Борис Покровский - Ступени профессии
В самом деле, если человек должен выполнить ряд четких, точно определенных по роли задач, хотя бы физических, если каждое мгновение его жизни на сцене наполнено ясной целью — не целью вообще, аморфной, литературной, а действенной, до предела конкретной, — то он становится интересным для наблюдения. Переходя от куска к куску, актер заботится о том, чтобы ни одно звено в логике поведения не потерялось, чтобы никогда и нигде не образовался вакуум, столь любимый дилетантствующими в опере артистами, тот самый вакуум, когда исполнители просто наслаждаются своим пребыванием на сцене и могут делать бессмысленные переходы, позировать, производить лишенные всякой целесообразности жесты, словом, «играть».
В связи с этим вспоминаю, как однажды в Горьком, ставя «Ивана Сусанина», я работал с совсем неопытной артисткой над ролью Вани. Мне никак нельзя было довериться ее опыту. Нельзя было понадеяться на то, что тот или иной кусок роли будет сыгран самостоятельно, исполнен на «накате», в общем напоре одного большого куска. Мне пришлось «забить» ее роль многими действиями, выполнение которых организовывало бы ее внимание, придавало поведению энергию и убедительность. После того, как ее роль была проведена на публике и вызвала удивление и восхищение на обсуждении, артистка растерянно сказала: «Все хвалят, но мне все время было некогда играть. Я все время была занята. Делала то одно, то другое, едва успевая. И я не помню, каков был спектакль. Я не поняла себя в роли Вани. Все время надо было что-то делать, делать, делать».
Если роль наполнена действием, в ней нет пустых мест, и есть актерское неудовлетворение оттого, что некогда было «поиграть», — это, по-моему, правильное состояние артиста в спектакле. Самочувствие исполнителя далеко не всегда совпадает с качеством исполнения. Бывает, что актер чувствовал себя в спектакле хорошо, роль удалась, голос звучал, сам он получал наслаждение от творческого процесса, но… окружающие прячут глаза, не хотят обсуждать увиденное.
Бывает и наоборот. Спектакль игрался с трудом, было перенапряжение внимания, какие-то неосознанные тормоза, надо было себя контролировать, мобилизовывать. Самочувствие после такого спектакля плохое, а вокруг все хвалят: «Хорошо, убедительно.
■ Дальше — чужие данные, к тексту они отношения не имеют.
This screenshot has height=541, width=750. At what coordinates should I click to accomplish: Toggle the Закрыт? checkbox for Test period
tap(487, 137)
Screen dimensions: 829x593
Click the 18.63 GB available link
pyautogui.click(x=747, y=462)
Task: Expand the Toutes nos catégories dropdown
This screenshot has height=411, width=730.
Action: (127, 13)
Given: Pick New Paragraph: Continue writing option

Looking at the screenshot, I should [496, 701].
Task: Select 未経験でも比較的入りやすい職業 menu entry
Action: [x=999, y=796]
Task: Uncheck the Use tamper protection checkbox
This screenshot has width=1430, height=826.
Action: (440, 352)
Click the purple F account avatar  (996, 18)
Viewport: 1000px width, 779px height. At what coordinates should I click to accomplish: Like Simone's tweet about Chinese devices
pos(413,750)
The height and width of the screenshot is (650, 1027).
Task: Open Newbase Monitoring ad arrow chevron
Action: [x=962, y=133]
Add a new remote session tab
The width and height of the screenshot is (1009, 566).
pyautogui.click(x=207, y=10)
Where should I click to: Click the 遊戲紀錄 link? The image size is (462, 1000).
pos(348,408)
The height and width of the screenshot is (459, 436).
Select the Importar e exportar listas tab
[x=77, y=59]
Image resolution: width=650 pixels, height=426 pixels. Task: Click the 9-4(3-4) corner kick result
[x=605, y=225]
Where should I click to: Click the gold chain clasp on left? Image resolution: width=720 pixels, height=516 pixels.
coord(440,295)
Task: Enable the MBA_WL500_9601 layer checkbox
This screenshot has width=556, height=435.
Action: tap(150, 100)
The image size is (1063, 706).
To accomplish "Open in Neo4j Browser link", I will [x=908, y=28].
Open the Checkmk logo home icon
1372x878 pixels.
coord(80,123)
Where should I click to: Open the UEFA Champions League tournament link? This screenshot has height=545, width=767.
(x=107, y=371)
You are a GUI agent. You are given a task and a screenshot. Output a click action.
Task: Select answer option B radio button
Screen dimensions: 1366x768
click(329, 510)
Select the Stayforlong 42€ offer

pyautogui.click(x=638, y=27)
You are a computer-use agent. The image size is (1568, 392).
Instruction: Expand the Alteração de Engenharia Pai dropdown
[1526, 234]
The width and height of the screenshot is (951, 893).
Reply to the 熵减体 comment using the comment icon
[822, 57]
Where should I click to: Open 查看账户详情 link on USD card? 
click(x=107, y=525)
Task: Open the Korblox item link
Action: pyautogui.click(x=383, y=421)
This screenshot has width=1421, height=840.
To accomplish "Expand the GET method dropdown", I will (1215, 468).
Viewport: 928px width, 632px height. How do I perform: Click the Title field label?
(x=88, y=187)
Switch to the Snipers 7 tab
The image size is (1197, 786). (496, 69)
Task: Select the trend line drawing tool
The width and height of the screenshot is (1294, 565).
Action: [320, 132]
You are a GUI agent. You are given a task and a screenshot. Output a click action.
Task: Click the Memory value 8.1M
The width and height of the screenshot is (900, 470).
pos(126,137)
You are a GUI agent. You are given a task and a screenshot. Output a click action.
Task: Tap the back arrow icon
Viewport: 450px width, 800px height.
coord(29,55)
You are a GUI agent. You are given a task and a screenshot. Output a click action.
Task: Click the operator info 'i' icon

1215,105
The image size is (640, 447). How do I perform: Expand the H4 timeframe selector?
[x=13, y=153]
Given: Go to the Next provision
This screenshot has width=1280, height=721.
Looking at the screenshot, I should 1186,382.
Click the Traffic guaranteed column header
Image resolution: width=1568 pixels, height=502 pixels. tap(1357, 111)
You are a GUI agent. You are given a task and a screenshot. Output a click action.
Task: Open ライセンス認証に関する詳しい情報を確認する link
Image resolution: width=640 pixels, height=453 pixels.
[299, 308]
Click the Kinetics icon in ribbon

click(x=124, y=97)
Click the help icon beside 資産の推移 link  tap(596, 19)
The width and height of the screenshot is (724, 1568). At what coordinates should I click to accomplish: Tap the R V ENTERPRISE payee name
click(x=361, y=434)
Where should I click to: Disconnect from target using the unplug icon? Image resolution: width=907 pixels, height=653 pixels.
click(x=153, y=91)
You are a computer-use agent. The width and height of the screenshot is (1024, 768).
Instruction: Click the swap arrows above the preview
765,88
Молодец».
Впервые я познакомился с этим феноменом на выпускных экзаменах по актерскому мастерству в ГИТИСе. В пьесе «Враги» я играл Синцова. На генеральной репетиции был, как говорится, сам себе не мил. А в результате — высокая оценка. Иные поговаривали о том, что уж не пойти ли мне на эту роль в МХАТ. На другой день на экзамене я катался в спектакле, «как сыр в масле», многие пришли посмотреть наш экзамен, даже из МХАТа. Когда спектакль заканчивался, я жалел о том, что приходится с ним расставаться, расставаться с таким чудным творческим состоянием. Но… если мне и поставили за этот спектакль приличную оценку, то только по воспоминаниям некоторых членов экзаменационной комиссии о генеральной репетиции. Целый день после этого друзья не смотрели мне в глаза («Ну, учудил!»). «В чем дело?» — спросил я у профессора Раевского. «Самочувствие часто обманывает актера», — ответил он мне.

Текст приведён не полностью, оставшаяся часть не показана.